What had been left of the estate was an irregular patch of land just off the Petersham Road, separated from the River Thames by a thick ribbon of woodland, with the towpath on the other side and no glimpse of the water, not even in winter when the branches were bare. Even so, the misnomer had stuck and when the area was finally developed with six new houses, the largest of them standing in the footprint of the original villa and two others built where the gardener’s cottage and the stables had been, Riverview Close was what it was called.

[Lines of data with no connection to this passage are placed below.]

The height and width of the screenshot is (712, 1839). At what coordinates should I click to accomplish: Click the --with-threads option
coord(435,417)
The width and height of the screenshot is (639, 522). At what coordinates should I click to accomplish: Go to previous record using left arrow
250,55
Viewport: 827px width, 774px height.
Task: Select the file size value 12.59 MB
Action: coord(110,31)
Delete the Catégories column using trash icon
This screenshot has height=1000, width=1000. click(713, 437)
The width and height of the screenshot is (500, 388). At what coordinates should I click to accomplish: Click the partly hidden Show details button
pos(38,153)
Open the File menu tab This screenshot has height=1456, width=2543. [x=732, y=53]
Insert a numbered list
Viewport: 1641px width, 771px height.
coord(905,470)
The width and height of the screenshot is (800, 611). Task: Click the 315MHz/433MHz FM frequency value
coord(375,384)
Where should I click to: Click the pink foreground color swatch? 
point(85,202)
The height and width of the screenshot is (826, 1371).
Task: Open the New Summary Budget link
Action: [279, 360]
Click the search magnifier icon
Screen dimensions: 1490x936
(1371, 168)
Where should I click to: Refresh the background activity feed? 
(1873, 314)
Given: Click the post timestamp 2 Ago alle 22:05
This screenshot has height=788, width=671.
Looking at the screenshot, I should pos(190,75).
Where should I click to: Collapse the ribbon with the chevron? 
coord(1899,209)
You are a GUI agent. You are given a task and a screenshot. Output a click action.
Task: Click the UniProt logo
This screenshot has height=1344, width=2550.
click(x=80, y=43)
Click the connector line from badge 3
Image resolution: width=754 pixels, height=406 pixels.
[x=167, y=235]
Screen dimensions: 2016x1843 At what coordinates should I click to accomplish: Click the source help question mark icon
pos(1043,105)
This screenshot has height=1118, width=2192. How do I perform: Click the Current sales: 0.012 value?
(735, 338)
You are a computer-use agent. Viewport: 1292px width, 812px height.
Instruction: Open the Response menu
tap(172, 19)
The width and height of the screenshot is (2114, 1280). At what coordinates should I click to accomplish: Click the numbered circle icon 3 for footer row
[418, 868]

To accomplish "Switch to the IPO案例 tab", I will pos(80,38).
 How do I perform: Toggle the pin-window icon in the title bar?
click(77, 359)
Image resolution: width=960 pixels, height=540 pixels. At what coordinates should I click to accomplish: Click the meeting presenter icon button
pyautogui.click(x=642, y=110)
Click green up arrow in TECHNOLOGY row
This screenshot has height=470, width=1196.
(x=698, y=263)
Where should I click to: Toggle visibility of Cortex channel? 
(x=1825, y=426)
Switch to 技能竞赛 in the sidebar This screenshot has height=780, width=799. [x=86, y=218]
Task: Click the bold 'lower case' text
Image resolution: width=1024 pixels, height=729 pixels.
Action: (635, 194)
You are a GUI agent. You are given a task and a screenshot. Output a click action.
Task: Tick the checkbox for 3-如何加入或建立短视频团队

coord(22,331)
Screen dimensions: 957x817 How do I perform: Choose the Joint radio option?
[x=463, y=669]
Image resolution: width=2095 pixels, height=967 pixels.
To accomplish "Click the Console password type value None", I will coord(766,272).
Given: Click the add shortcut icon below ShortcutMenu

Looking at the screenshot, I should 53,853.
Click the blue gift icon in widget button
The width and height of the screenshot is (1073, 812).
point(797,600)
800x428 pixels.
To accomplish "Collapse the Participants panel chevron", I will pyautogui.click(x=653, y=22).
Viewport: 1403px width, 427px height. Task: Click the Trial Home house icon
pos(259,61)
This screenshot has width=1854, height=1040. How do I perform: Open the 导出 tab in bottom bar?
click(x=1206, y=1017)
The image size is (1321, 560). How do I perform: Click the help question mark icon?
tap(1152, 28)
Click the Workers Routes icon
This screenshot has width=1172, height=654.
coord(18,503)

The architects had decided on a deliberately picturesque design using traditional stock brick that might have characterised an English village, along with Dutch gables, sash windows and plenty of flowers and shrubbery to help the new owners forget that they were on the edge of a major city and, indeed, in the modern world. Once the gate swung shut, the close lived up to its name in every respect. It was a tightly knit community. In fact, it was almost hermetically sealed. Yes, you could still hear the traffic crawling up and down Richmond Hill – particularly in the morning and evening rush hours. But the sound was counterbalanced by birdsong, the whirr of weekend lawnmowers, the occasional snatch of Bach or Sidney Bechet through an open window. Everyone knew each other. Everyone got on.